For each function, find all critical numbers and then use the second- derivative test to determine whether the function has a relative maximum or minimum at each critical number.$$f(x)=x^{3}-12 x+4$$

Answer

**step1 Find the first derivative of the function**

To find the critical numbers of a function, we first need to find its first derivative. The first derivative tells us the slope of the original function at any given point. For a function of the form $$f(x)=ax^n$$, its derivative is $$f'(x)=n \cdot ax^{n-1}$$. For a constant, the derivative is 0.

$$f(x)=x^{3}-12 x+4$$

Applying the derivative rules to each term in the function, we get:

$$f'(x) = 3 \cdot x^{3-1} - 12 \cdot x^{1-1} + 0$$

$$f'(x) = 3x^2 - 12x^0 + 0$$

$$f'(x) = 3x^2 - 12$$

**step2 Find the critical numbers**

Critical numbers are the points where the first derivative of the function is either zero or undefined. For polynomial functions, the first derivative is always defined. So, we set the first derivative equal to zero and solve for $$x$$.

$$3x^2 - 12 = 0$$

Add 12 to both sides of the equation:

$$3x^2 = 12$$

Divide both sides by 3:

$$x^2 = \frac{12}{3}$$

$$x^2 = 4$$

Take the square root of both sides to find the values of $$x$$. Remember that the square root of 4 can be both positive and negative.

$$x = \pm\sqrt{4}$$

$$x = 2 \quad \text{or} \quad x = -2$$

Therefore, the critical numbers are $$x=2$$ and $$x=-2$$.
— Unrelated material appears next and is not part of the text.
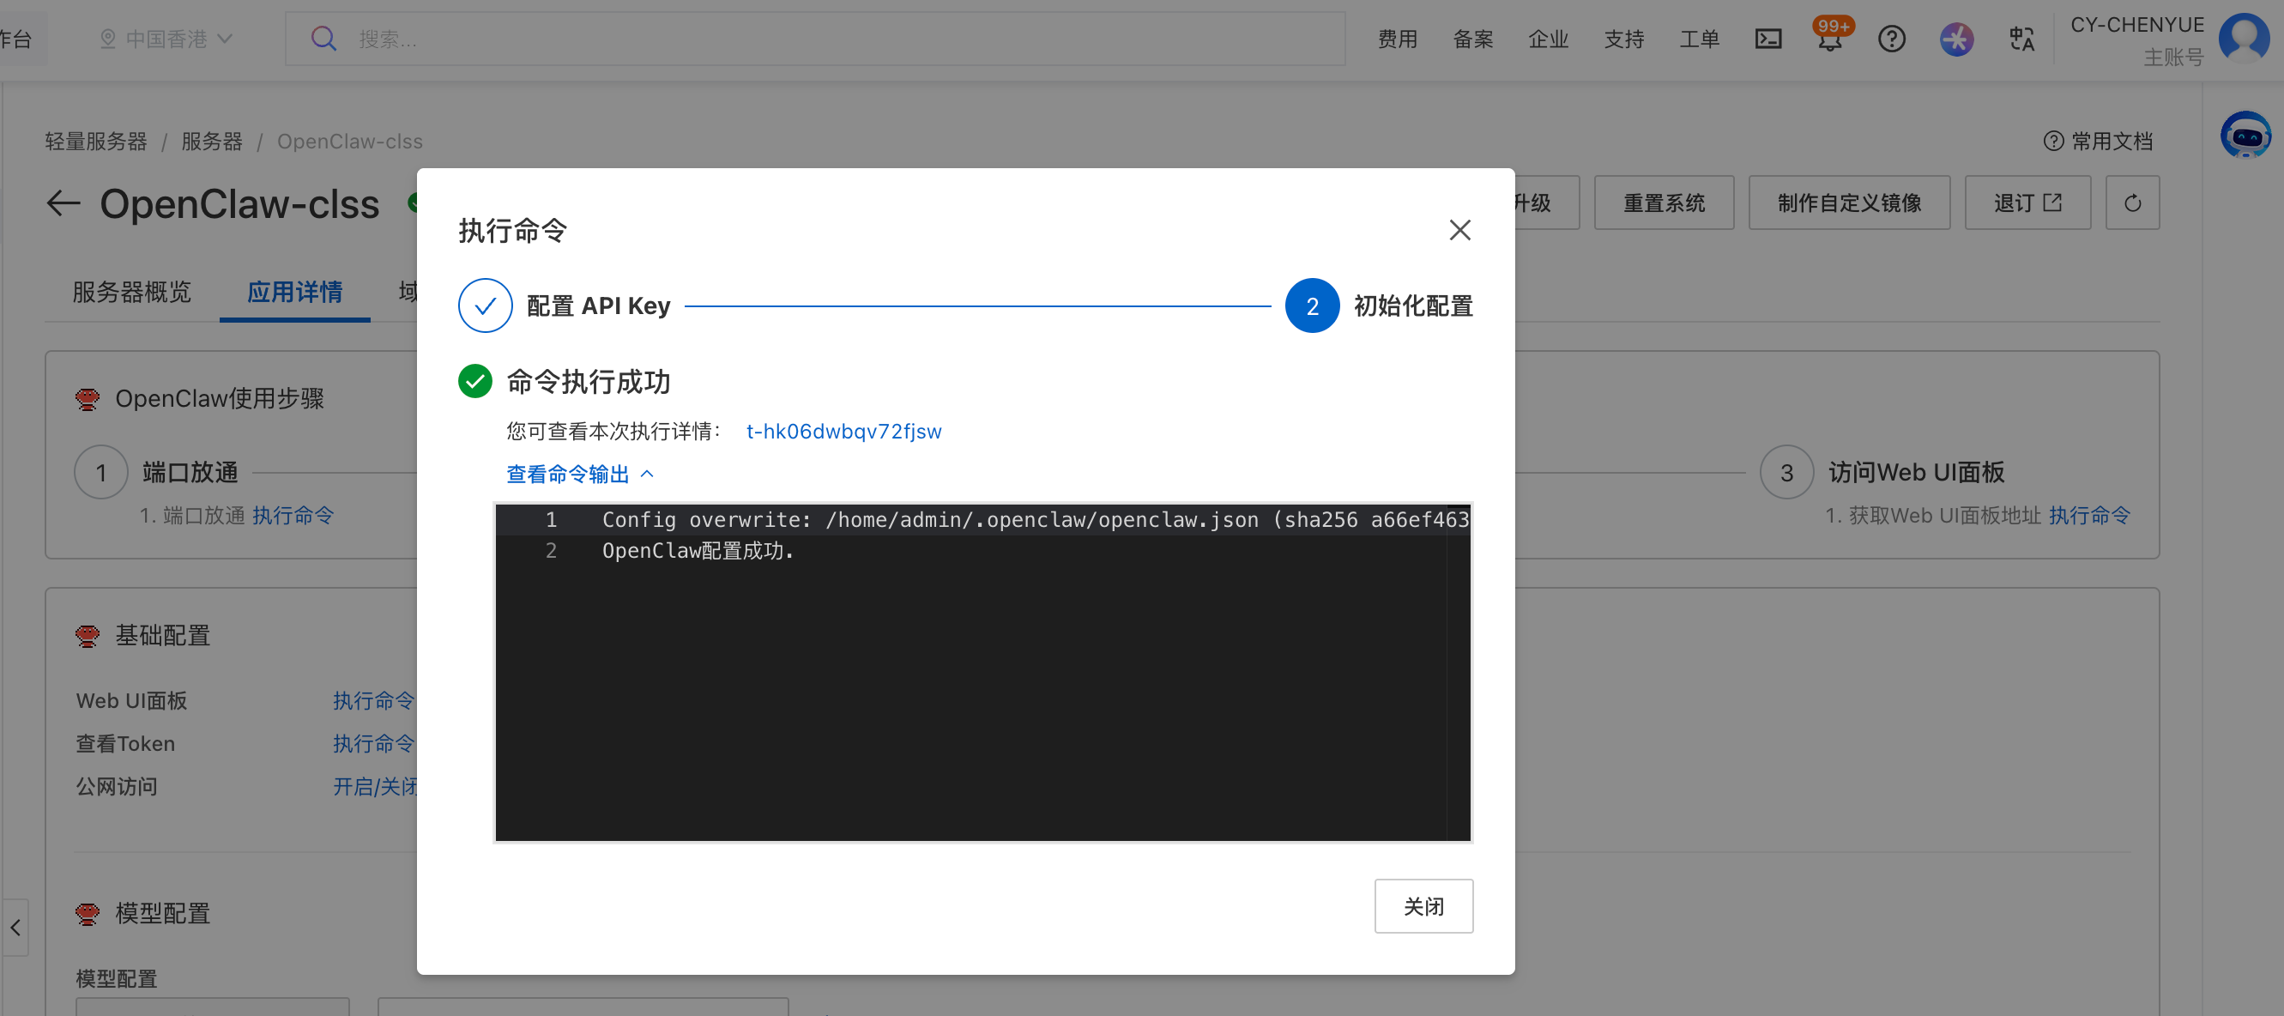This screenshot has width=2284, height=1016.
Task: Click step 2 初始化配置 indicator
Action: coord(1312,306)
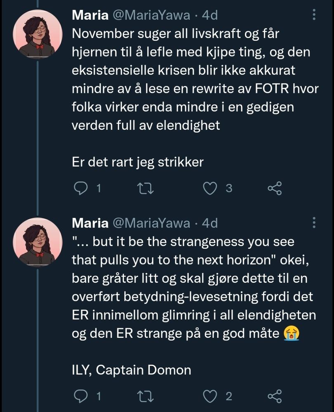Open more options on second tweet

pos(314,223)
**step3 Find the second derivative of the function**

To use the second derivative test, we need to find the second derivative of the function. The second derivative is the derivative of the first derivative. It helps us determine the concavity of the function, which indicates whether a critical point is a relative maximum or minimum.

$$f'(x) = 3x^2 - 12$$

Applying the derivative rules again to $$f'(x)$$, we get:

$$f''(x) = 2 \cdot 3x^{2-1} - 0$$

$$f''(x) = 6x$$

**step4 Apply the second derivative test for each critical number**

Now we use the second derivative test. We substitute each critical number into the second derivative:
- If $$f''(x) > 0$$, then the function has a relative minimum at that point.
- If $$f''(x) < 0$$, then the function has a relative maximum at that point.
- If $$f''(x) = 0$$, the test is inconclusive, and other methods would be needed.

For the critical number $$x=2$$:

$$f''(2) = 6 \cdot (2)$$

$$f''(2) = 12$$

Since $$f''(2) = 12 > 0$$, the function has a relative minimum at $$x=2$$.

For the critical number $$x=-2$$:

$$f''(-2) = 6 \cdot (-2)$$

$$f''(-2) = -12$$

Since $$f''(-2) = -12 < 0$$, the function has a relative maximum at $$x=-2$$.

To find the corresponding y-values for these relative extrema, substitute the critical numbers back into the original function $$f(x)$$.

For the relative minimum at $$x=2$$:

$$f(2) = (2)^3 - 12(2) + 4$$

$$f(2) = 8 - 24 + 4$$

$$f(2) = -12$$

So, there is a relative minimum at $$(2, -12)$$.

For the relative maximum at $$x=-2$$:

$$f(-2) = (-2)^3 - 12(-2) + 4$$

$$f(-2) = -8 + 24 + 4$$

$$f(-2) = 20$$

So, there is a relative maximum at $$(-2, 20)$$.